Congressional Roundup: Thune proposes permanent estate tax repeal
U.S. Sen. John Thune, R-South Dakota, speaks after a Republican policy luncheon at the U.S. Capitol on March 28, 2023, in Washington, D.C. (Kevin Dietsch/Getty Images)
EDITOR’S NOTE: This is the latest installment in a series of periodic updates on the activities of South Dakota’s congressional delegation.
Sen. John Thune, R-South Dakota, introduced legislation last week to repeal the federal estate tax, which he calls the “death tax.”
The bill is supported by 40 Republican cosponsors, but no Democrats.
The estate tax is applied to the transfer of property upon a person’s death. The Tax Cuts and Jobs Act of 2017 doubled the individual estate and gift tax exclusion so that it now stands at $12.9 million. But that provision – which exempts estates worth up to that amount from a tax obligation – expires at the end of 2025.
Thune wants to eliminate the estate tax permanently.
“Family-owned farms and ranches often bear the brunt of this tax, which makes it difficult and costly to pass these businesses down to future generations,” Thune said in a news release.
For years I have fought to protect farm and ranch families from the death tax — which can make it difficult and costly to pass these businesses down to future generations.
Today I led 40 of my colleagues in reintroducing legislation to permanently repeal the death tax. pic.twitter.com/fmBIm4ve9C
— Senator John Thune (@SenJohnThune) March 30, 2023
Rep. Dusty Johnson, R-South Dakota, introduced a bill last week to “crack down on the Chinese Communist Party’s attempts to influence America’s supply chain.”

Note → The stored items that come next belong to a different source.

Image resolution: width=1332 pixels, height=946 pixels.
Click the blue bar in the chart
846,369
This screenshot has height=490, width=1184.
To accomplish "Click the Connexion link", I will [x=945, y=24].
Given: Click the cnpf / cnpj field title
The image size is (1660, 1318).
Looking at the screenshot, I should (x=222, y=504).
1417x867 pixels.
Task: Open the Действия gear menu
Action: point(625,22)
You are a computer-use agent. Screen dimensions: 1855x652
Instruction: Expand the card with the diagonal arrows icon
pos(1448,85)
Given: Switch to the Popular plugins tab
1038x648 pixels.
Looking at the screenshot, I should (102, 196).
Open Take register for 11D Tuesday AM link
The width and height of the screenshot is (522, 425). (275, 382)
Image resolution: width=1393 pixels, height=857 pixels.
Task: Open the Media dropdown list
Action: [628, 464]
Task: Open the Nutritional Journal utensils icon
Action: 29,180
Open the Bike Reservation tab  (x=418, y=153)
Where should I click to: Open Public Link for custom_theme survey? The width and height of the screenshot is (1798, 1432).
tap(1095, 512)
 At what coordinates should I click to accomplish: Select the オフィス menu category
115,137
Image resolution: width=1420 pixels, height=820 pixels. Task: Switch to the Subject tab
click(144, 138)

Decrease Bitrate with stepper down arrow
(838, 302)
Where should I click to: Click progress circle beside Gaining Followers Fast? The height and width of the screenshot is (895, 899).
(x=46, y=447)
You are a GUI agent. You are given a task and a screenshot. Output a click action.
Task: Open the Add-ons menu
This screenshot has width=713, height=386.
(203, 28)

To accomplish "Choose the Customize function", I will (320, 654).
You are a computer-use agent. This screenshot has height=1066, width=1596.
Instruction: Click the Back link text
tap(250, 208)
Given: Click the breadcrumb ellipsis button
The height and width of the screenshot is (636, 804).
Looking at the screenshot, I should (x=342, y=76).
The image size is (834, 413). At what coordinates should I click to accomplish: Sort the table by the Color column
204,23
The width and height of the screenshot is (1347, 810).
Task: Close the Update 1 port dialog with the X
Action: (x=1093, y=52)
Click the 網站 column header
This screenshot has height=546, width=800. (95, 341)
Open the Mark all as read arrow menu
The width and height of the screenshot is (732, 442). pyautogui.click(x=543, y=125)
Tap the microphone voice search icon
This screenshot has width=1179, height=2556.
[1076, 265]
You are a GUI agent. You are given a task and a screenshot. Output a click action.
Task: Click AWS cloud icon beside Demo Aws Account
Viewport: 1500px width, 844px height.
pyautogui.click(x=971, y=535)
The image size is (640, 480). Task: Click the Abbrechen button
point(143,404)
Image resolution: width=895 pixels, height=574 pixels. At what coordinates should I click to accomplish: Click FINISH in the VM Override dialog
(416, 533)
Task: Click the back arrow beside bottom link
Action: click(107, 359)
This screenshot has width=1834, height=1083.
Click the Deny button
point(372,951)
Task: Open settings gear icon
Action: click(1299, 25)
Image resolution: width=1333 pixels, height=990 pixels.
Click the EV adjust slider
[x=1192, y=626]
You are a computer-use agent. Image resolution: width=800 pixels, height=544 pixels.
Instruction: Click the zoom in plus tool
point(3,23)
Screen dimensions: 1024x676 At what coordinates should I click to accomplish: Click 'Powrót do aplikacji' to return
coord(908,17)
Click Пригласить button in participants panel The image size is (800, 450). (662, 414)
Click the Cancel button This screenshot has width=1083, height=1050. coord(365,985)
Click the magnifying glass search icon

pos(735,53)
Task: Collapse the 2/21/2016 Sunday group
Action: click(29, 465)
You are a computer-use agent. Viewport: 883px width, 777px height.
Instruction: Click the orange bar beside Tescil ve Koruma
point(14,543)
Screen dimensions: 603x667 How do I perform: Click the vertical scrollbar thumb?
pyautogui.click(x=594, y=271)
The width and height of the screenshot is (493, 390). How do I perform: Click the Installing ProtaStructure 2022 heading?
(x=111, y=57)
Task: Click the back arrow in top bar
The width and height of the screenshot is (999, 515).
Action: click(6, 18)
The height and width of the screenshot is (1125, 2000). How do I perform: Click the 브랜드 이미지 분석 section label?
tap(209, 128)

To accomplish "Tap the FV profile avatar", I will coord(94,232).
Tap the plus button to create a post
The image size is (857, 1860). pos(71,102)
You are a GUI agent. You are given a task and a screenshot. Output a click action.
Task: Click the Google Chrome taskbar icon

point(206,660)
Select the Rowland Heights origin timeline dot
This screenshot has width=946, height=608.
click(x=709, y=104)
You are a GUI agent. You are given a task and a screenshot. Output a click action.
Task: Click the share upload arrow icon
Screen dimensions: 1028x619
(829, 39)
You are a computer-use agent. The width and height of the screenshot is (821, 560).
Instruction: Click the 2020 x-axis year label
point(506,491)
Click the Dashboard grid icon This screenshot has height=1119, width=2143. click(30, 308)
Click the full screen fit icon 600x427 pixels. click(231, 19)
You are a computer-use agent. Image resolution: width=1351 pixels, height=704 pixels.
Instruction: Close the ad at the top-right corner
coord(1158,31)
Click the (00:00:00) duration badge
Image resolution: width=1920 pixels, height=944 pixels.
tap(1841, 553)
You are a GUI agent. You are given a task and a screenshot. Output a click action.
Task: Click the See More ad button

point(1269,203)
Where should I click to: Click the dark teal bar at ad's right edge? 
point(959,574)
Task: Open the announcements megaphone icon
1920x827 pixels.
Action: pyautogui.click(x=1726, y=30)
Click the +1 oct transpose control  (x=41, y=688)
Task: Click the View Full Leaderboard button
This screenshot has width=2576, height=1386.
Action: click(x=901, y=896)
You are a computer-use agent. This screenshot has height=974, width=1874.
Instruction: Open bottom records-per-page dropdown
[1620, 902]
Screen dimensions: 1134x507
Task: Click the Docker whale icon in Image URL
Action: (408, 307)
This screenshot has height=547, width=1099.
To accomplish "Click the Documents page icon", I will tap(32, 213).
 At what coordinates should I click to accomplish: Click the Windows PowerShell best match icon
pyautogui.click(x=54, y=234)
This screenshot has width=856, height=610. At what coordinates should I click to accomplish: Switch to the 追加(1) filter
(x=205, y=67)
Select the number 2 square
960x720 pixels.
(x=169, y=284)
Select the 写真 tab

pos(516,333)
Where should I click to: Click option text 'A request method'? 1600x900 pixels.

The Ocean Shipping Reform Implementation Act would prohibit U.S. ports from using a specific brand of Chinese software, Johnson said. It would also allow the Federal Maritime Commission to investigate foreign shipping exchanges such as the Shanghai Shipping Exchange to look for improper business practices. And it would authorize the commission to streamline data standards for maritime freight logistics.
In a news release, Johnson said the bill would give the commission the authority it needs to protect U.S. ports, shippers and manufacturers from China’s influence.
“Fair trade practices benefit all parts of the supply chain from producer to manufacturer, shipper to consumer,” Johnson said.
The legislation builds on Johnson’s earlier Ocean Shipping Reform Act, which became law last year. He described that effort as the first major update to shipping regulations since 1998. It was a response to reports during the height of the COVID-19 pandemic that foreign ocean carriers were leaving American agriculture export products behind at U.S. ports and heading back to Asia empty, which exacerbated supply chain problems.
Johnson has worked with Democratic Rep. John Garamendi of California on both pieces of legislation.
Since the Ocean Shipping Reform Act became law, there's been major improvements in our supply chain & ocean shipping system. But there's more work to be done.@RepGaramendi & I are leading the Ocean Shipping Reform Implementation Act to crackdown on the CCP’s unfair practices.
— Rep. Dusty Johnson (@RepDustyJohnson) March 28, 2023
How they voted
In other notable congressional action last week:
- The House voted 225-204, with Johnson voting yes, to pass a bill packed with Republican energy priorities meant to counteract the Biden administration’s approach and boost U.S. oil and gas production (the bill now goes to the Senate).
- The Senate voted 53-43, with Thune and Sen. Mike Rounds, R-South Dakota, voting yes, to pass a repeal of the Biden administration’s expansion of federally regulated wetlands (it now goes to the president, who’s expected to veto it).
- The Senate voted 66-30, with Thune and Rounds voting no, to revoke approvals for the Gulf and Iraq wars (the measure now goes to the House; Rounds told South Dakota Public Broadcasting, “We still have young men and women in Iraq today,” and “I don’t want to be in a position where we don’t have the authorities in place to protect them”).